Tutorial

Explore LLama 3

Updated on December 23, 2024

Technical Writer

Explore LLama 3

Introduction

What is better than Llama 1? LLama 2. What is even better than LLama 2? LLama 3. Meta recently announced LLama 3, the next-generation state-of-the-art open-source large language model. Llama 3 now features advanced language models with 8B and 70B parameters. These models have proven to excel across various tasks and offer better reasoning capabilities. The model has been open-sourced for commercial uses and for the community to innovate in AI applications, developer tools, and more. This article explores the model’s capabilities using DigitalOcean’s GPU Droplets.
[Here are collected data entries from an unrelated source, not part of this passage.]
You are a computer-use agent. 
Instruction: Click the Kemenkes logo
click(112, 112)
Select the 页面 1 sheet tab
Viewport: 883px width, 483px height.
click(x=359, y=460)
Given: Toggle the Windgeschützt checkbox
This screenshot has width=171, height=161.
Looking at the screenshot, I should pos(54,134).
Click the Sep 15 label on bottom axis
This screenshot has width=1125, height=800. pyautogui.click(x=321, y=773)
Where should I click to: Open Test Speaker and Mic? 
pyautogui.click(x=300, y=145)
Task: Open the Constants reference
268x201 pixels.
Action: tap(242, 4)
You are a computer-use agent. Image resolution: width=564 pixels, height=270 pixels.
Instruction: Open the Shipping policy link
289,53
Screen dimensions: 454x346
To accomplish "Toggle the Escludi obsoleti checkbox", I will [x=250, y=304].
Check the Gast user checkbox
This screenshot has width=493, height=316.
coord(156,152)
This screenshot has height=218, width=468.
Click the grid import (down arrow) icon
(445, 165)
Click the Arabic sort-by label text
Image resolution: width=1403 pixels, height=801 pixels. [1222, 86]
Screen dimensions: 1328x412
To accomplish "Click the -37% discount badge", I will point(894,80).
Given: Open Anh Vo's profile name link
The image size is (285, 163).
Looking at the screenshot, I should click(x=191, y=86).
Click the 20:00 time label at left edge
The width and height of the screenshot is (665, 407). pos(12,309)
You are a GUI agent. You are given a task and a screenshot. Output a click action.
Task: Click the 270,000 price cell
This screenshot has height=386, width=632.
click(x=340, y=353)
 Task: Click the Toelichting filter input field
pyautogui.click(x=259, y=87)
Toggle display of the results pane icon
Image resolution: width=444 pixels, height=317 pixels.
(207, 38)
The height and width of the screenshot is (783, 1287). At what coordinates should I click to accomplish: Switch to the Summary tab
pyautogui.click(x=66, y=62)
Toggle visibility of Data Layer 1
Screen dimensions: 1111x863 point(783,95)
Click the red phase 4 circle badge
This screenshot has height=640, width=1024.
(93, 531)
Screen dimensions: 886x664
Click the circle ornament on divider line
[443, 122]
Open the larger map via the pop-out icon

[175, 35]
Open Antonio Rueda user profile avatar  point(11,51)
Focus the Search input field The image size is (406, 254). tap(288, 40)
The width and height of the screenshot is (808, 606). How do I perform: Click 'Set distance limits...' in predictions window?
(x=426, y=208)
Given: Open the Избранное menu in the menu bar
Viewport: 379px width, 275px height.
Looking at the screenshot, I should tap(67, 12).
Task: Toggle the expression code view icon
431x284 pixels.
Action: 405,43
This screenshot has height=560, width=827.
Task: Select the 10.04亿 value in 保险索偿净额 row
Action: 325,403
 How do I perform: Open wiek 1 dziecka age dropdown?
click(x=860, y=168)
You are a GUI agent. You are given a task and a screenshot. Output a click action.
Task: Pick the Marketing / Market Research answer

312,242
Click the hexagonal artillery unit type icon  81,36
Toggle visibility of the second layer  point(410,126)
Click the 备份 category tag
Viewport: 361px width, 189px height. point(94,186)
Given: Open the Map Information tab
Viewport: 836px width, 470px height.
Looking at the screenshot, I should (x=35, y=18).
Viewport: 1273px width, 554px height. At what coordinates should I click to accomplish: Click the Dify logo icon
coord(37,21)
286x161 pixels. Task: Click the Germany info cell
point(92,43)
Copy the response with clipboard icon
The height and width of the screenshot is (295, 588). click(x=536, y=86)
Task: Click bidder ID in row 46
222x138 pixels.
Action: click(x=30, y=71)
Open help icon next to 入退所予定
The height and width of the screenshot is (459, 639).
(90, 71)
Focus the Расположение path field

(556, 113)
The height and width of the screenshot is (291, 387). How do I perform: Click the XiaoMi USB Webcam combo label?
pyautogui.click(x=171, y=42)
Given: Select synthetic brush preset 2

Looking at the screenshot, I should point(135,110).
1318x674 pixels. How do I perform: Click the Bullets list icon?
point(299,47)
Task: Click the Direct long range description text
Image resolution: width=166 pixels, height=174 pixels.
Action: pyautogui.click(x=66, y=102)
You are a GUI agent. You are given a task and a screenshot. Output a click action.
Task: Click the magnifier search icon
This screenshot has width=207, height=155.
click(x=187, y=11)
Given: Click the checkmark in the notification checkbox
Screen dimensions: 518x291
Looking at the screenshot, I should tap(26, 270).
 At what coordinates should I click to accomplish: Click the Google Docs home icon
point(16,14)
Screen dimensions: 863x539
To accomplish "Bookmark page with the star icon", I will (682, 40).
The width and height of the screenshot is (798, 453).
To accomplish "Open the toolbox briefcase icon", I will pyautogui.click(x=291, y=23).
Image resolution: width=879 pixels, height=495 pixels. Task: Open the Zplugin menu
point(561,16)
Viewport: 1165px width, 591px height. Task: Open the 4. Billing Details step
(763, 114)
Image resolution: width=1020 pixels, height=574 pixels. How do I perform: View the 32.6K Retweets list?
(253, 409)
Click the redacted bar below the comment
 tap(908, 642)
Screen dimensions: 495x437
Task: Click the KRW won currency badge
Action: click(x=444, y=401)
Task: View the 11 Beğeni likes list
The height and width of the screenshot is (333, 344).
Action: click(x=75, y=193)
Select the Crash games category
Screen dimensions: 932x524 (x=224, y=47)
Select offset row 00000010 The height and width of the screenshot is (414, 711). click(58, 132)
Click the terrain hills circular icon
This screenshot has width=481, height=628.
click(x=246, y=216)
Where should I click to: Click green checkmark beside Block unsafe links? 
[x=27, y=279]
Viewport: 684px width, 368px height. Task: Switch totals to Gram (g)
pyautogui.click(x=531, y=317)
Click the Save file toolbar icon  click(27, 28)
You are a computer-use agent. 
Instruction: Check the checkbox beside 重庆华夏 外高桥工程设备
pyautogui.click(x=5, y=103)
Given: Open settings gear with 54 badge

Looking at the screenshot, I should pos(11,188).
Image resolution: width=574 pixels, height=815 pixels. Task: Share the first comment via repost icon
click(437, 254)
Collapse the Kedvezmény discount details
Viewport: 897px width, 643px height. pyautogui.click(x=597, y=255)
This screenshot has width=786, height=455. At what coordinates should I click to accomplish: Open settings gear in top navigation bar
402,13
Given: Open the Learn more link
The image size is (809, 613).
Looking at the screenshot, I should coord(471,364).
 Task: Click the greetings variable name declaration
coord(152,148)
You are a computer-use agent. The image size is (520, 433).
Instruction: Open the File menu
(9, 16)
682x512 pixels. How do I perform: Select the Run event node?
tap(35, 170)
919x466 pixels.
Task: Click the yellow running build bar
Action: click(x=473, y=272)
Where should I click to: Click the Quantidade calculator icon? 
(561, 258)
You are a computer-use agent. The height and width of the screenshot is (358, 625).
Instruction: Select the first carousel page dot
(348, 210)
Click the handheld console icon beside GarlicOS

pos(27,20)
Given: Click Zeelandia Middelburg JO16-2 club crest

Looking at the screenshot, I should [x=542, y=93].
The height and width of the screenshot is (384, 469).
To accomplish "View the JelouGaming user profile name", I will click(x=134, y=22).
The Llama 3 releases four LLM models by Meta, built on the Llama 2 framework. These models come in two sizes: 8B and 70B parameters, each featuring base (pre-trained) and instruct-tuned versions. They’re designed to run smoothly on different consumer hardware types and boast a context length of 8K tokens.

The original research paper has yet to be released. However, Meta claims to release the paper soon.

Prerequisites

  • Hardware: High-performance GPU (e.g., NVIDIA A100 or H100) with at least 16 GB VRAM.
  • Software: Python 3.8+, PyTorch 2.x, and Hugging Face Transformers library.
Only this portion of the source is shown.